Eddie Baily

Personal information
- Full name: Edward Francis Baily
- Date of birth: 6 August 1925
- Place of birth: Clapton, London, England
- Date of death: 13 October 2010 (aged 85)
- Place of death: Welwyn Garden City, Hertfordshire, England
- Height: 5 ft 7 in (1.70 m)
- Position: Inside forward

Youth career
- 1938–1946: Tottenham Hotspur

Senior career*
- Years: Team / Apps / (Gls)
- 1946–1956: Tottenham Hotspur / 296 / (64)
- 1956: Port Vale / 26 / (8)
- 1956–1958: Nottingham Forest / 68 / (14)
- 1958–1960: Leyton Orient / 29 / (3)
- Total:  / 419 / (89)

International career
- 1950–1952: England / 9 / (5)
- England "B" / 3 / (1)
- The Football League XI / 6 / (2)

Managerial career
- 1963–1974: Tottenham Hotspur (assistant)

= Eddie Baily =

English footballer (1925–2010)

Edward Francis Baily (6 August 1925 – 13 October 2010) was an England international footballer. He was a 1950 FIFA World Cup squad member and scored five goals in nine international games. He was described as one of his generation's best inside forwards.

At club level, he played for Tottenham Hotspur from 1946 to 1956, helping the club to win the Second Division title in 1949–50, and then the First Division title in 1950–51; "Spurs" also finished as First Division runners-up in 1951–52. He scored 69 goals for the club in 325 games. In January 1956, he signed for Port Vale for a £7,000 fee, though he was then sold to Nottingham Forest for the same fee ten months later after he was criticized for being too much of 'an individualist'. He was a success at Forest, helping the club to win promotion to the top flight in 1956–57. He moved on to Leyton Orient in 1958 before retiring in 1960. He was then assistant to "Spurs" manager Bill Nicholson from 1963 to 1974.

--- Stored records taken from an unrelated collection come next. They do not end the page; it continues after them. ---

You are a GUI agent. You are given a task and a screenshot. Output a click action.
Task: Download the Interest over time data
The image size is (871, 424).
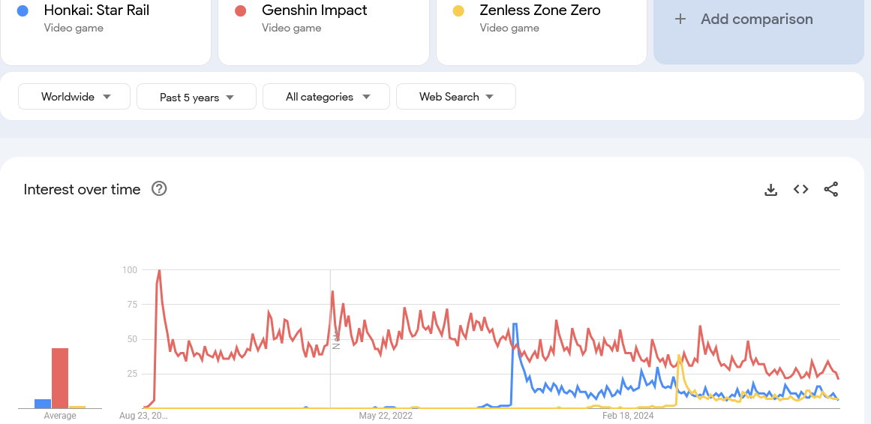770,190
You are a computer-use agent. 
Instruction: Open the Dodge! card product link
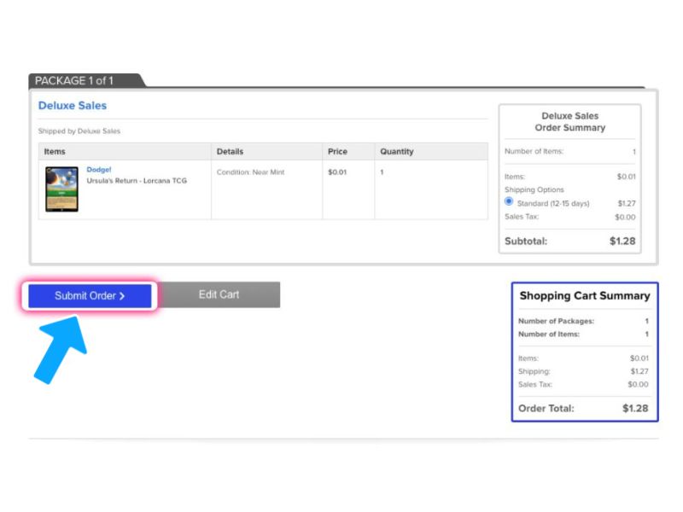(99, 170)
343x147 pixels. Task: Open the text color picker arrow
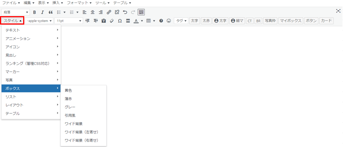[142, 21]
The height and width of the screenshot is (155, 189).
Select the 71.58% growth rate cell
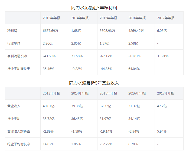pos(77,56)
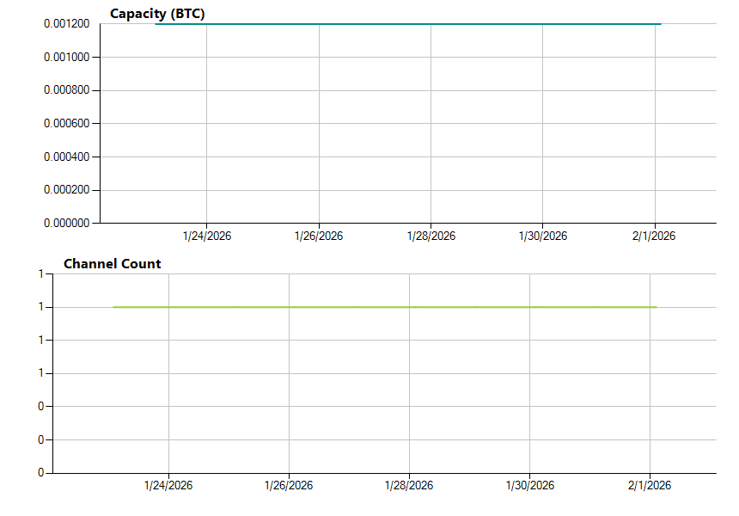Click the 0.000800 capacity axis label
Viewport: 739px width, 516px height.
click(x=66, y=90)
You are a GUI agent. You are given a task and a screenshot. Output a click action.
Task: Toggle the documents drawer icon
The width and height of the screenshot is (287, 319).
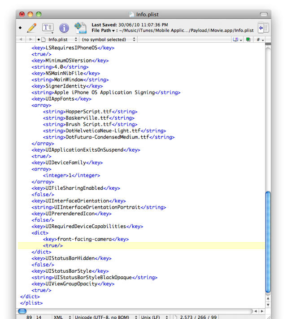(263, 28)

==Early and personal life==
Edward Francis Baily was born on 6 August 1925 in Clapton, London. He died on 13 October 2010 at Welwyn Garden City after a short illness. He was survived by wife, Elsie (married December 1952), son, Graham and daughter, Jane.

==Playing career==

===Club career===
Baily joined Tottenham Hotspur as a 14-year-old in 1938, succeeding in the club's youth set-up. He played cricket for the Essex County Cricket Club Second XI and found work at a printing company and a stock brokerage firm. During World War II, he served with the Royal Scots Fusiliers and saw service in Belgium, the Netherlands and Germany. After the war he signed with Chelsea, but quickly left Stamford Bridge for Tottenham Hotspur after a chance encounter with Jimmy Anderson.

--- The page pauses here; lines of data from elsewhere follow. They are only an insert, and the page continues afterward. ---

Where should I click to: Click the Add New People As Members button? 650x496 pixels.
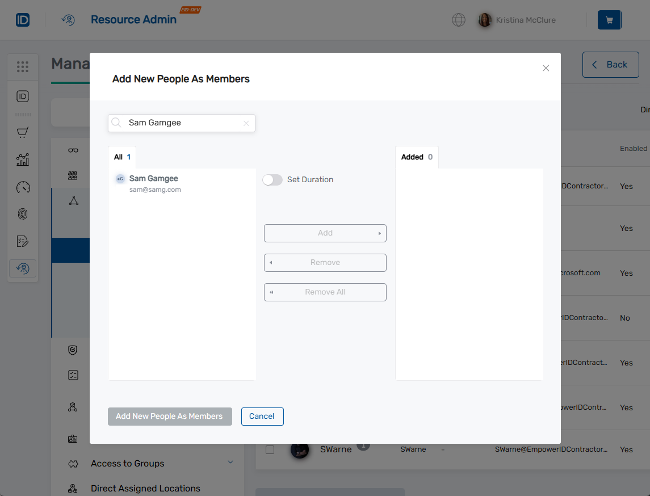click(170, 416)
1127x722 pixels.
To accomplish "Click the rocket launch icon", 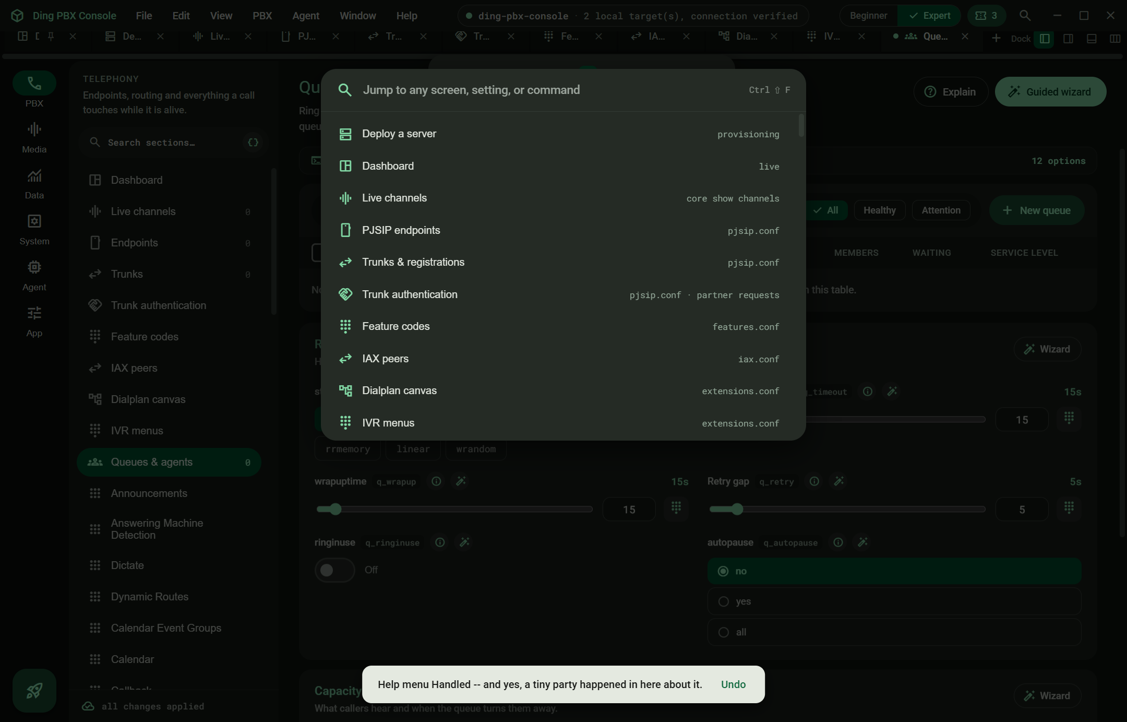I will pyautogui.click(x=34, y=690).
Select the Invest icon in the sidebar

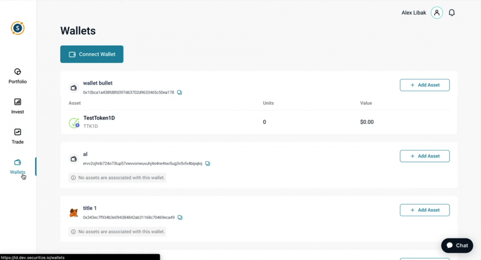pos(18,106)
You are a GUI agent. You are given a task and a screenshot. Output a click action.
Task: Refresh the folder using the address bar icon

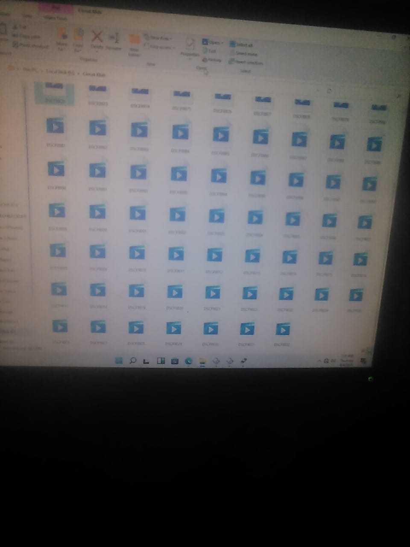(x=329, y=91)
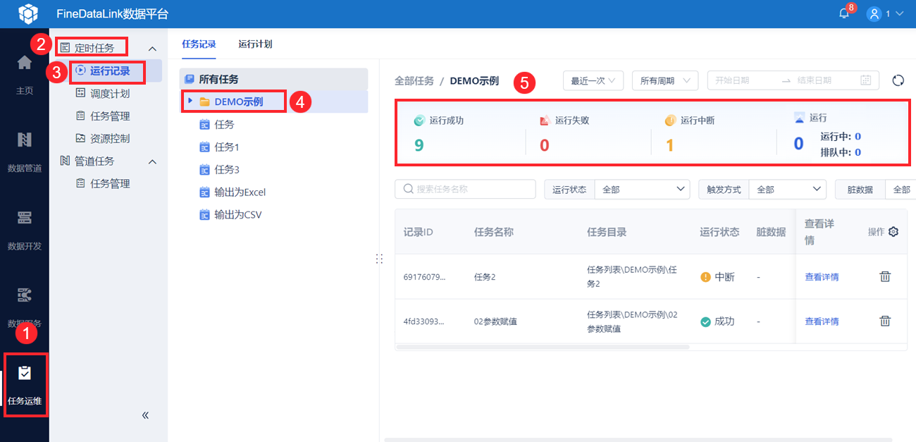
Task: Collapse the side menu with double-chevron icon
Action: [146, 415]
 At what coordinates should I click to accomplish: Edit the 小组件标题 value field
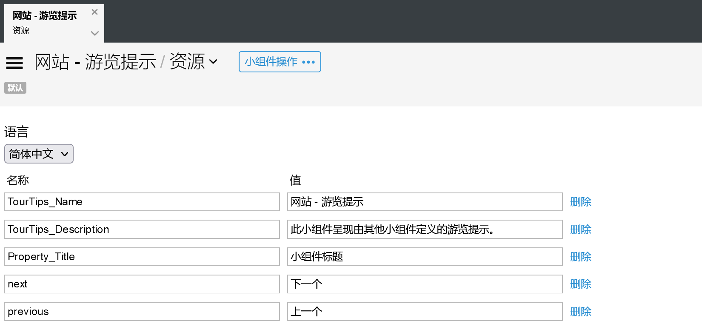coord(425,257)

He debuted as an amateur on 19 January 1947 against West Bromwich Albion. His footballing skills flourished under new manager Arthur Rowe who was developing his push and run side which at the time was challenging for promotion to the First Division. He formed a good understanding with Les Medley on the left, and was a key player in the side that won the Second Division title in 1949–50. "Spurs" continued to win games, and were crowned champions of England in 1950–51, finishing four points ahead of second place Manchester United. In 1951–52, the situation reversed, as "Spurs" finished runners-up, four points behind United. On 2 April 1952, in a match against Huddersfield Town at White Hart Lane, Baily caused controversy after he took a corner kick by hitting the ball against the referee, before crossing it into the box for Len Duquemin to score the winning goal. After a tenth-place finish in 1952–53, Tottenham continued to slide down the table, and battled just above the relegation zone in 1954–55 and 1955–56. During his time at "Spurs", Baily made 325 appearances in the league and FA Cup, scoring 69 goals.

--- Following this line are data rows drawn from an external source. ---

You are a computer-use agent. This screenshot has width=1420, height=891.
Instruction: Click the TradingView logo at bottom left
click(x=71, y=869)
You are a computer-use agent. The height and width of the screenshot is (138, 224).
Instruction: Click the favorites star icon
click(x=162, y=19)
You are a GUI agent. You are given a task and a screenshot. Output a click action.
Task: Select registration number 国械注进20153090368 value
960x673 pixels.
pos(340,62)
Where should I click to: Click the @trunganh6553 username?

In January 1956, he was transferred to Freddie Steele's Port Vale for a then-club record fee of £7,000. He scored during a 'grand' debut in a 3–1 home win over Notts County on 14 January 1956. He scored eight goals in 27 games for the club, adding 'master touches' to the "Valiants" play, but was sold to Nottingham Forest in October 1956 for £7,000 because he was 'an individualist' who left the rest of the Vale attackers 'confused'.

He helped Billy Walker's side to win promotion out of the Second Division in 1956–57 and showed the Vale what they had let go when he returned to Vale Park on 2 February to mastermind a 7–1 win. Forest finished tenth in the top-flight in 1957–58, and Baily left the City Ground having scored 14 goals in 68 league games for the club. He returned to the Second Division in December 1958 after signing with Alec Stock's Leyton Orient, playing 29 league games for Orient in 1958–59 and 1959–60, scoring three goals.

===International career===
On 2 July 1950, Baily won his first cap for England against Spain in the World Cup finals in Brazil. He went on to play in nine international games between 1950 and 1952, scoring five goals. He played against Spain, Yugoslavia, Northern Ireland (twice), Wales (twice), Austria (twice), and Switzerland. He also won three caps for the England "B" team and represented the Football League six times.

===Style of play===
He was described in The Guardian as "the quintessential cheeky Cockney, a dazzling technician, a razor-sharp passer of the ball, excitingly quick in thought and movement, one of the best inside-forwards of his era".

==Coaching career==
In October 1963 he returned to Tottenham Hotspur to become the assistant manager under Bill Nicholson, and remained with him until Nicholson departed in August 1974, Baily also quit White Hart Lane the following month. He was described as a "stern taskmaster".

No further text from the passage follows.